Provided data =
>>>>

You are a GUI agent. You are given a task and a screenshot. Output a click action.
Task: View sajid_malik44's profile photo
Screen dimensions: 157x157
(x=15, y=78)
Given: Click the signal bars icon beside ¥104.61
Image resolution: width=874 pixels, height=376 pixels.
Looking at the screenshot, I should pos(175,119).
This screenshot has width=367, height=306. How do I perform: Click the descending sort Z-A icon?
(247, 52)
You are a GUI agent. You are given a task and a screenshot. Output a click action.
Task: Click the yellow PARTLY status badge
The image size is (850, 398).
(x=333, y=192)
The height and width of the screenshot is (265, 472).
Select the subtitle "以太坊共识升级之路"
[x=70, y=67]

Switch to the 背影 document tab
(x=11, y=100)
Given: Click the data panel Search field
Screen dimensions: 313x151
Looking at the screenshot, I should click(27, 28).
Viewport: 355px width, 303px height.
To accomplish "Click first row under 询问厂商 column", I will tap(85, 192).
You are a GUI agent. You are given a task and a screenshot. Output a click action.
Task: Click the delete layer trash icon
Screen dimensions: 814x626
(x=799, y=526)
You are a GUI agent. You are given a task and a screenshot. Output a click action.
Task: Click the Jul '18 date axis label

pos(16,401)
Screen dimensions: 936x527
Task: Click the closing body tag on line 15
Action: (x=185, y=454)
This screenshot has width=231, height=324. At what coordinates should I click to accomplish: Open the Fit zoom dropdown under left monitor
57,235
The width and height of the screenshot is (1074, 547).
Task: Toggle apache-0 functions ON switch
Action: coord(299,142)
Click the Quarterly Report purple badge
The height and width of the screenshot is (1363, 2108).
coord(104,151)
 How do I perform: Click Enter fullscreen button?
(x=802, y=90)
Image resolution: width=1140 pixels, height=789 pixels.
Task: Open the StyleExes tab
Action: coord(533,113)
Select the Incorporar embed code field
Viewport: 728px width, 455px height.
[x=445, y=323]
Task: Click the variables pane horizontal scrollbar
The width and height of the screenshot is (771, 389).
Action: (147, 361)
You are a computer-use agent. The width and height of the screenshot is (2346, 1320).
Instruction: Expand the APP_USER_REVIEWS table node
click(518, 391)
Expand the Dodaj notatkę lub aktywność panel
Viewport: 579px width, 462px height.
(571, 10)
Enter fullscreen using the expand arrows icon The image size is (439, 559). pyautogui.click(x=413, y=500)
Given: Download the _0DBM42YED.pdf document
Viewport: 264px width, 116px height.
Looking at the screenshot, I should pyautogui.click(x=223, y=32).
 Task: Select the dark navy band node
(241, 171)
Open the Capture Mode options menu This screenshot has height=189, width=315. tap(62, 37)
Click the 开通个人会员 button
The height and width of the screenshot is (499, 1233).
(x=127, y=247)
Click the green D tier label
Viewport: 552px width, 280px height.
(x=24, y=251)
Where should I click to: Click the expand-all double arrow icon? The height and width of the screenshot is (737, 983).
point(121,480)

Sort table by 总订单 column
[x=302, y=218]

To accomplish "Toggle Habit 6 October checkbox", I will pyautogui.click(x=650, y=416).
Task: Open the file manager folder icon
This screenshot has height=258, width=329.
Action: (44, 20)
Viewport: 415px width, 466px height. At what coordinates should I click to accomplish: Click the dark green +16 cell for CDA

<<<<

Copy every row above word for word, without changing anything.

Exercise result =
You are a GUI agent. You are given a task and a screenshot. Output a click action.
Task: View sajid_malik44's profile photo
Screen dimensions: 157x157
(x=15, y=78)
Given: Click the signal bars icon beside ¥104.61
Image resolution: width=874 pixels, height=376 pixels.
Looking at the screenshot, I should pos(175,119).
This screenshot has width=367, height=306. How do I perform: Click the descending sort Z-A icon?
(247, 52)
You are a GUI agent. You are given a task and a screenshot. Output a click action.
Task: Click the yellow PARTLY status badge
The image size is (850, 398).
(x=333, y=192)
The height and width of the screenshot is (265, 472).
Select the subtitle "以太坊共识升级之路"
[x=70, y=67]

Switch to the 背影 document tab
(x=11, y=100)
Given: Click the data panel Search field
Screen dimensions: 313x151
Looking at the screenshot, I should click(27, 28).
Viewport: 355px width, 303px height.
To accomplish "Click first row under 询问厂商 column", I will tap(85, 192).
You are a GUI agent. You are given a task and a screenshot. Output a click action.
Task: Click the delete layer trash icon
Screen dimensions: 814x626
(x=799, y=526)
You are a GUI agent. You are given a task and a screenshot. Output a click action.
Task: Click the Jul '18 date axis label

pos(16,401)
Screen dimensions: 936x527
Task: Click the closing body tag on line 15
Action: (x=185, y=454)
This screenshot has width=231, height=324. At what coordinates should I click to accomplish: Open the Fit zoom dropdown under left monitor
57,235
The width and height of the screenshot is (1074, 547).
Task: Toggle apache-0 functions ON switch
Action: coord(299,142)
Click the Quarterly Report purple badge
The height and width of the screenshot is (1363, 2108).
coord(104,151)
 How do I perform: Click Enter fullscreen button?
(x=802, y=90)
Image resolution: width=1140 pixels, height=789 pixels.
Task: Open the StyleExes tab
Action: coord(533,113)
Select the Incorporar embed code field
Viewport: 728px width, 455px height.
[x=445, y=323]
Task: Click the variables pane horizontal scrollbar
The width and height of the screenshot is (771, 389).
Action: (147, 361)
You are a computer-use agent. The width and height of the screenshot is (2346, 1320).
Instruction: Expand the APP_USER_REVIEWS table node
click(518, 391)
Expand the Dodaj notatkę lub aktywność panel
Viewport: 579px width, 462px height.
(571, 10)
Enter fullscreen using the expand arrows icon The image size is (439, 559). pyautogui.click(x=413, y=500)
Given: Download the _0DBM42YED.pdf document
Viewport: 264px width, 116px height.
Looking at the screenshot, I should pyautogui.click(x=223, y=32).
 Task: Select the dark navy band node
(241, 171)
Open the Capture Mode options menu This screenshot has height=189, width=315. tap(62, 37)
Click the 开通个人会员 button
The height and width of the screenshot is (499, 1233).
(x=127, y=247)
Click the green D tier label
Viewport: 552px width, 280px height.
(x=24, y=251)
Where should I click to: Click the expand-all double arrow icon? The height and width of the screenshot is (737, 983).
point(121,480)

Sort table by 总订单 column
[x=302, y=218]

To accomplish "Toggle Habit 6 October checkbox", I will pyautogui.click(x=650, y=416).
Task: Open the file manager folder icon
This screenshot has height=258, width=329.
Action: (44, 20)
Viewport: 415px width, 466px height. At what coordinates should I click to accomplish: Click the dark green +16 cell for CDA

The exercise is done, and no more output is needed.